Shifting gears a bit, the same themes at play in April’s story are all over Charlie’s subplot this week: They’re both exploring what kindness looks like in such a monstrous universe. Matteusz is worried that Charlie can justify using a deadly weapon, even to save his own people. Charlie argues he’s being just, but the Doctor Who TV universe as a whole tends to favor mercy as the only real justice; anything else corrupts both sides instead of just one. As much as Class aims for a darker take on Who’s themes, I think it’s still firmly in the Doctor’s camp on this one: Tanya and Matteusz are the ones whose arguments come across as sound. What did you think of that debate?
NIVEA: Well, I’m firmly in Camp Tanya and Matteusz (which totally needs to be a thing) on this one. While I understand Charlie’s sense of responsibility to his people — which Greg Austin is doing a great job of conveying — I’m less enthused by his refusal to consider being kind to Quill. Because Tanya does bring up an important point, his behavior is a very slippery slope. If he’s willing to treat one of his own people (which Quill technically is) this way, how will he feel about replacing the souls of the entire human race with that of the Rhodians?

→ **TASK ITEM**
From the discussion of Charlie's subplot in Class, extract the passage starting at "Shifting gears a" and ending at "of that debate?".

Stored data entries:
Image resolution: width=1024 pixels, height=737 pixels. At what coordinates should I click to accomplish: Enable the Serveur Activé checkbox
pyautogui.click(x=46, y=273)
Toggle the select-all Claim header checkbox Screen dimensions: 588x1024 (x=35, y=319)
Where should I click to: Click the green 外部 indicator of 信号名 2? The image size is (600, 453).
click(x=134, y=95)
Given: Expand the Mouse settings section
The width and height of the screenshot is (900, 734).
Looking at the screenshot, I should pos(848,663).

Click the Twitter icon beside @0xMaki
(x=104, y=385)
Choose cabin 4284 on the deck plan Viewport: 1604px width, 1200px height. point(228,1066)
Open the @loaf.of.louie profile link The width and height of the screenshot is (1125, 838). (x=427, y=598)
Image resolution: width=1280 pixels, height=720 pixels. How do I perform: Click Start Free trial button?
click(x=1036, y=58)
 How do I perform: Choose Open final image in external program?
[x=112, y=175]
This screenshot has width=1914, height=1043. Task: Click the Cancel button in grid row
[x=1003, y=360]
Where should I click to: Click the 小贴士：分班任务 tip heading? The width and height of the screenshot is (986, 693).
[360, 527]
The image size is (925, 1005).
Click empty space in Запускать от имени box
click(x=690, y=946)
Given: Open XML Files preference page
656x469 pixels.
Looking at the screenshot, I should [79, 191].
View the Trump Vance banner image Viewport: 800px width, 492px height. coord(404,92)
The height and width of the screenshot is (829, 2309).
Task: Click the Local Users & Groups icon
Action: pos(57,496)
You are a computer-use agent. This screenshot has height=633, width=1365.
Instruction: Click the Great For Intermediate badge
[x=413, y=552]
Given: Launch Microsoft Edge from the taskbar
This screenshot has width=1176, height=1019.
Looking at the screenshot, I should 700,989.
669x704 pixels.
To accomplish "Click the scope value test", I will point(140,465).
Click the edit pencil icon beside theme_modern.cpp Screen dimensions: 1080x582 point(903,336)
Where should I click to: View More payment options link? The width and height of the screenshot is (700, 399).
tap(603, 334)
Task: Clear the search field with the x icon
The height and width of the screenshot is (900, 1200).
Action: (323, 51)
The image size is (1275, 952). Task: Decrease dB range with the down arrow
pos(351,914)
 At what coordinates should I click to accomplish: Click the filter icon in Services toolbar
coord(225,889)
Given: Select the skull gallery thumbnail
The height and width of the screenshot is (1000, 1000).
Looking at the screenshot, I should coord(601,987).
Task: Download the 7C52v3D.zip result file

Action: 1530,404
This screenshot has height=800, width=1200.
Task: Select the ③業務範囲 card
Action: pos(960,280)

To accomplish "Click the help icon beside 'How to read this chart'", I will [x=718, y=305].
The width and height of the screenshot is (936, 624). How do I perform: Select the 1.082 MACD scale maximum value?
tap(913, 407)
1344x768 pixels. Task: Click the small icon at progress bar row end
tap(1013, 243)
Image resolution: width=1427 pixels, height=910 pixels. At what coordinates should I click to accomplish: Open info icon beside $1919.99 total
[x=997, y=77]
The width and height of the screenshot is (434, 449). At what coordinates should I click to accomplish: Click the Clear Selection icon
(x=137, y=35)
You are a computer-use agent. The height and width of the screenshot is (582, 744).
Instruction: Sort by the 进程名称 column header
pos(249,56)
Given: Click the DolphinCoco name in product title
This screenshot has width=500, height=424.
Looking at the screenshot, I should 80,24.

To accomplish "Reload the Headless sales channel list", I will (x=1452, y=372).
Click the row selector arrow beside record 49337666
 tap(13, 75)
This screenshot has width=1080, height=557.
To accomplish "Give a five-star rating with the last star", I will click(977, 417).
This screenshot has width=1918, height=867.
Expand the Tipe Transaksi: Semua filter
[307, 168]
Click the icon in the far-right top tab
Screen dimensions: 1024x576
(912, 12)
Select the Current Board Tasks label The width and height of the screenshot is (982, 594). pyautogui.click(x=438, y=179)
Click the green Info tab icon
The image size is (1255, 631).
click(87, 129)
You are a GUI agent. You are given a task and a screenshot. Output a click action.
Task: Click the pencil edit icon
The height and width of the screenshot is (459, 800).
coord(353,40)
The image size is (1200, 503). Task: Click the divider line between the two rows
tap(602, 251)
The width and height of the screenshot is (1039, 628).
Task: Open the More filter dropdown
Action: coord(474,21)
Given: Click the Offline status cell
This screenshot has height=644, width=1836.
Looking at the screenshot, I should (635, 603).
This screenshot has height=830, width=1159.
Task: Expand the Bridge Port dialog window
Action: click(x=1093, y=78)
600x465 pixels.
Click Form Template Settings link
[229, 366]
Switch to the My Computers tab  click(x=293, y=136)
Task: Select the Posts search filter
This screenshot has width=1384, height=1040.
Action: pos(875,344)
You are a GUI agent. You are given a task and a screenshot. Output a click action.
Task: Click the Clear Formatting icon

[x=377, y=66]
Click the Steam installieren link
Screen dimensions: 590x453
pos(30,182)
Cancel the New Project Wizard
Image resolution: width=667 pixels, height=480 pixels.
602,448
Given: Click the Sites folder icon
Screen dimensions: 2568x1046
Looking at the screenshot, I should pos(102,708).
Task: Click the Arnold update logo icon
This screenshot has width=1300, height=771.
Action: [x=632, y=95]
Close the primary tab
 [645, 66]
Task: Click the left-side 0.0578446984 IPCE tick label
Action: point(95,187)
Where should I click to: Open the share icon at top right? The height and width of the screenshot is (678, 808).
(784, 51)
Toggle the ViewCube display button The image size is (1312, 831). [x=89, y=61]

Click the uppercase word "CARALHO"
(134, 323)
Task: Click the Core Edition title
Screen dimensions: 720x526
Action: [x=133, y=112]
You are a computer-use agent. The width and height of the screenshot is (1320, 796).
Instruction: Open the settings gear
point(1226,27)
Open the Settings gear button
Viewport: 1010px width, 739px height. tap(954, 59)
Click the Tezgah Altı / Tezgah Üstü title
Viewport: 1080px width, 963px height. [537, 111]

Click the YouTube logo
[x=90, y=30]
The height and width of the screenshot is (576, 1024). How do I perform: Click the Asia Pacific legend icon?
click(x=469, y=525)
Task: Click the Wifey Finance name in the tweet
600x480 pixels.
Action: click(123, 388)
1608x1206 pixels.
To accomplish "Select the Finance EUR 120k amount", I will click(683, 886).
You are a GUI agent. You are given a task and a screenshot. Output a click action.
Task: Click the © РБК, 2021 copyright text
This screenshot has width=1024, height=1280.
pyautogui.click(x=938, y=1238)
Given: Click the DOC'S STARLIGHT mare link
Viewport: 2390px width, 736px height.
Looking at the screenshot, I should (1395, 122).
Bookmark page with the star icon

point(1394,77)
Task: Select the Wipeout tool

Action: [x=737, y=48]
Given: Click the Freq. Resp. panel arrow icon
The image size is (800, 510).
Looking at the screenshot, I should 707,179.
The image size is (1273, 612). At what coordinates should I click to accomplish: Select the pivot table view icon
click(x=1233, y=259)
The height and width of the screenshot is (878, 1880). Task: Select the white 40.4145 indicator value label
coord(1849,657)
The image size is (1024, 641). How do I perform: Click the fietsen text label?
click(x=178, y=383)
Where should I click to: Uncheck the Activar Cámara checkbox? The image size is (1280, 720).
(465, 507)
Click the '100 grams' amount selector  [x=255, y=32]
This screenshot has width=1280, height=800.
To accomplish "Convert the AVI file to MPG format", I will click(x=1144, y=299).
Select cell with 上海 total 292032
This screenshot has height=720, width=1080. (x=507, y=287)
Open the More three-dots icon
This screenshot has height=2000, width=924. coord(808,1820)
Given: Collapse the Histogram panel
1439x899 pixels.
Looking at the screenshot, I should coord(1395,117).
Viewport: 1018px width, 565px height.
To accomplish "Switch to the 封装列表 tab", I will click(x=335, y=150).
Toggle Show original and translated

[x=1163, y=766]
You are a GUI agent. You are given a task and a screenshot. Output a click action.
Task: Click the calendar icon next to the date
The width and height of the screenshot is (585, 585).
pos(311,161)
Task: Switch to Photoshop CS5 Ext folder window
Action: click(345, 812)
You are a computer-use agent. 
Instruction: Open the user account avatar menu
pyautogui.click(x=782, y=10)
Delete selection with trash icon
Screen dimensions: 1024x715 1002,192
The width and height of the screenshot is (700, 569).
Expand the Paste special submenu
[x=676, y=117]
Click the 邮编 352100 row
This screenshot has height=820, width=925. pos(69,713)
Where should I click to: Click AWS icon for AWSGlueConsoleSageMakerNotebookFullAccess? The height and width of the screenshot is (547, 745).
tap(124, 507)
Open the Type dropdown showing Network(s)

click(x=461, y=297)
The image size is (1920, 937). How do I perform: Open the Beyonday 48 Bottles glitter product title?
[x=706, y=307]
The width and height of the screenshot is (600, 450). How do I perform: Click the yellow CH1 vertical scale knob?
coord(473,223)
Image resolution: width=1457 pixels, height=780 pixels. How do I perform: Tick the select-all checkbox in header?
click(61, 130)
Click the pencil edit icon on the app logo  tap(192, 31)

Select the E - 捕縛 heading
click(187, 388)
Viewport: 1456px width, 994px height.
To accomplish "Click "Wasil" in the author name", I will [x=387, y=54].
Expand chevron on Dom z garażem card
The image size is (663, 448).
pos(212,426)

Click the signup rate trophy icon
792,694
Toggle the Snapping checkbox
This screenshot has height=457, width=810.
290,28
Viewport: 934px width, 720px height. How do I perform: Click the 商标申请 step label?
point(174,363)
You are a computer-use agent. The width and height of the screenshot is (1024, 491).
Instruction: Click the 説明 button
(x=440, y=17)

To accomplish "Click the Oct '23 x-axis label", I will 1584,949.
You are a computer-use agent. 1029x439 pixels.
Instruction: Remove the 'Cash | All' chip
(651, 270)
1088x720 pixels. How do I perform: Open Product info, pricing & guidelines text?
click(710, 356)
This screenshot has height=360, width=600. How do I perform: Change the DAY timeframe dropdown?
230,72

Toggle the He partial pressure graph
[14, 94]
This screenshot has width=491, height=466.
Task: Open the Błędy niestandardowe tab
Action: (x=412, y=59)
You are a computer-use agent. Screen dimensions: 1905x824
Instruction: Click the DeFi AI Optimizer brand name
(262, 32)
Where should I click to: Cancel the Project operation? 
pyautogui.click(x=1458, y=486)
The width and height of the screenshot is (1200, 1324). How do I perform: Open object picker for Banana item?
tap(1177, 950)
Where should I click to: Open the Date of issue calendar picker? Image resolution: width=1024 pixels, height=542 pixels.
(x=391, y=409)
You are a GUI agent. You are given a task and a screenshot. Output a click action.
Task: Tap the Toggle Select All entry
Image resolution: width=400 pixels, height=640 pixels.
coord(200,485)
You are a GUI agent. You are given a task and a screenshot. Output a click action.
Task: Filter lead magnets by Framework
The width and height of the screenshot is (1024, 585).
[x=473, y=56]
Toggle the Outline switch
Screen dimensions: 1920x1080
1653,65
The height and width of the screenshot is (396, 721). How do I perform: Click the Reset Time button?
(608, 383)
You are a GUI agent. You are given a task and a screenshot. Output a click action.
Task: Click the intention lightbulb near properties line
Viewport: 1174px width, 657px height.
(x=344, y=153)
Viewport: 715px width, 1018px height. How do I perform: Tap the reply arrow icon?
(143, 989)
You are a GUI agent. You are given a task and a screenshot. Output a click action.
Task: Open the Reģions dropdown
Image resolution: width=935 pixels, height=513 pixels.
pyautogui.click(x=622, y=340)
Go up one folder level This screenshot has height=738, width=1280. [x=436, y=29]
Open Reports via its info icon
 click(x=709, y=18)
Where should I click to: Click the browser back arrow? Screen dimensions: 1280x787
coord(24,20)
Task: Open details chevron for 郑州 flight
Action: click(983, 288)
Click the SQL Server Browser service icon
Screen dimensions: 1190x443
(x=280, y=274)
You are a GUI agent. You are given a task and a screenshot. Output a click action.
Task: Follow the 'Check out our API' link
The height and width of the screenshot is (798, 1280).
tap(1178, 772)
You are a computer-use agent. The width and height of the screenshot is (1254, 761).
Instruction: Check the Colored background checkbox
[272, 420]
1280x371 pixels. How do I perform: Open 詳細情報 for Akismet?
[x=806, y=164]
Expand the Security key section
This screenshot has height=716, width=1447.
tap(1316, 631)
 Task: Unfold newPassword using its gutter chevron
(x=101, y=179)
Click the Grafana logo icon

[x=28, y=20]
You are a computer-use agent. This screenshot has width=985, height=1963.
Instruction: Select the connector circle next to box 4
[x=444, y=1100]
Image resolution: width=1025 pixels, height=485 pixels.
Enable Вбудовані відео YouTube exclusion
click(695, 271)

→ **RESPONSE**
Shifting gears a bit, the same themes at play in April’s story are all over Charlie’s subplot this week: They’re both exploring what kindness looks like in such a monstrous universe. Matteusz is worried that Charlie can justify using a deadly weapon, even to save his own people. Charlie argues he’s being just, but the Doctor Who TV universe as a whole tends to favor mercy as the only real justice; anything else corrupts both sides instead of just one. As much as Class aims for a darker take on Who’s themes, I think it’s still firmly in the Doctor’s camp on this one: Tanya and Matteusz are the ones whose arguments come across as sound. What did you think of that debate?